- _GOAL OF THE EXERCISE_
Give back nothing but the number of lines in these entries that contain the word "agent".

- _DATA FOR THE TASK_

- - -

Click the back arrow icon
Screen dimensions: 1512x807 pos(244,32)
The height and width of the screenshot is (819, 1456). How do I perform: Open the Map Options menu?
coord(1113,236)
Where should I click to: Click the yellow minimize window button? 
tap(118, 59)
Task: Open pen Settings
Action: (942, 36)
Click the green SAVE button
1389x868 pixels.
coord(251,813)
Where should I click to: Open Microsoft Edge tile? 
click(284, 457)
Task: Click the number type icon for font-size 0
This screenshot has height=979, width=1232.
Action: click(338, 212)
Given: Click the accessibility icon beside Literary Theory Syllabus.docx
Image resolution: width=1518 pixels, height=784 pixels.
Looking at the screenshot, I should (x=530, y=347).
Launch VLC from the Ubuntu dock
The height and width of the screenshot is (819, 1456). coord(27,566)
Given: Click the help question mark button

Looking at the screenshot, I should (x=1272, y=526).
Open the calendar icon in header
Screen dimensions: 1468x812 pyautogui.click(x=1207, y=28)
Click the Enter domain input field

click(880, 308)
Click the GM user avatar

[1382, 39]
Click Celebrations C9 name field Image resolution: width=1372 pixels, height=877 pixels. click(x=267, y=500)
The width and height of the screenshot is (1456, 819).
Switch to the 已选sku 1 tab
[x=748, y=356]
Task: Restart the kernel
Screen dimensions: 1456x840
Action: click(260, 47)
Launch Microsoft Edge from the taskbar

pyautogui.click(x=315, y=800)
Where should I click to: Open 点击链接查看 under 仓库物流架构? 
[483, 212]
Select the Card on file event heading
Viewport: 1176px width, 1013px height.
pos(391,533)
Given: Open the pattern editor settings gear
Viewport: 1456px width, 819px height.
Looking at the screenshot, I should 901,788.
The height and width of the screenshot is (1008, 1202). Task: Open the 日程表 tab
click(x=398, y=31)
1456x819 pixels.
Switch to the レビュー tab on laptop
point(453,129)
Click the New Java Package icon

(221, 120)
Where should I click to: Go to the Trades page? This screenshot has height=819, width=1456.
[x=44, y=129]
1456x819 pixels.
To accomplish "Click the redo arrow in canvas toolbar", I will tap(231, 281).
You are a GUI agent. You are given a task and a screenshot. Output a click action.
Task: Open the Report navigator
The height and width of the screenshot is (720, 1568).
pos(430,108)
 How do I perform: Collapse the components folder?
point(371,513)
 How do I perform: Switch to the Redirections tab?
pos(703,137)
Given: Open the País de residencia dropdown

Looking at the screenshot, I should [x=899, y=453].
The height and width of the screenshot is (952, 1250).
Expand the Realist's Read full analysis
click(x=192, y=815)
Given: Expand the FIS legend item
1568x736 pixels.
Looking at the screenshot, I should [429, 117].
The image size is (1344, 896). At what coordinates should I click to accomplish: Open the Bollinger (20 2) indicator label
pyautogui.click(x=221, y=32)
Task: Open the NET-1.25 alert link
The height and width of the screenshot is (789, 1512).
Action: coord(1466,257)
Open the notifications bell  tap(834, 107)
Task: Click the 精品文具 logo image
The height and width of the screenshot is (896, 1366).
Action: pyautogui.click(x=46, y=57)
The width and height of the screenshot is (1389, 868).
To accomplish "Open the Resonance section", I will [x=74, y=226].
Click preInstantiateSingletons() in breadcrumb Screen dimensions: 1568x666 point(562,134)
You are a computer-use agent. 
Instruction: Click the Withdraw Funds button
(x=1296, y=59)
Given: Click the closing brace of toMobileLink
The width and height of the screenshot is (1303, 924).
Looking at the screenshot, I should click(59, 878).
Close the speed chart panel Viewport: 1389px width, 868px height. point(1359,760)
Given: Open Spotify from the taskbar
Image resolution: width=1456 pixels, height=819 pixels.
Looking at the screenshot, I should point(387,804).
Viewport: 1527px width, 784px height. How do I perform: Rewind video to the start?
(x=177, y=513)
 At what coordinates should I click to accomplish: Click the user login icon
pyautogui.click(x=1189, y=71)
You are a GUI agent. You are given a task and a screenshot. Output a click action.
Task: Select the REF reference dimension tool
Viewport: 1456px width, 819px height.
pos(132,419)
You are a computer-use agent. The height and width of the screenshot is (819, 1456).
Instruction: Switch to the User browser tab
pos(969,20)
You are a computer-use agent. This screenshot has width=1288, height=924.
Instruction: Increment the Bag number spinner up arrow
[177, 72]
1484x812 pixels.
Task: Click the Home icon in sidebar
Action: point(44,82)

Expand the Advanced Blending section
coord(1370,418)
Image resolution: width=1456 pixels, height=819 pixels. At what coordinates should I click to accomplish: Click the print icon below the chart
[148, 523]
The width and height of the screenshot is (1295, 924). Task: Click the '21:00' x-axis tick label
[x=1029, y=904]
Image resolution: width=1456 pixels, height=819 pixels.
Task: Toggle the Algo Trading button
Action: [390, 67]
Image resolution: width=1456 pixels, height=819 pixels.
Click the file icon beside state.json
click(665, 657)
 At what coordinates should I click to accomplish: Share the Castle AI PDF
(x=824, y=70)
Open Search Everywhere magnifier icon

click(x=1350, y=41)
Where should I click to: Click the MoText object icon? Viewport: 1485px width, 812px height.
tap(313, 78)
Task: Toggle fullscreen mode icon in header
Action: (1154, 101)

- - -

- _SOLUTION TO THIS TASK_
5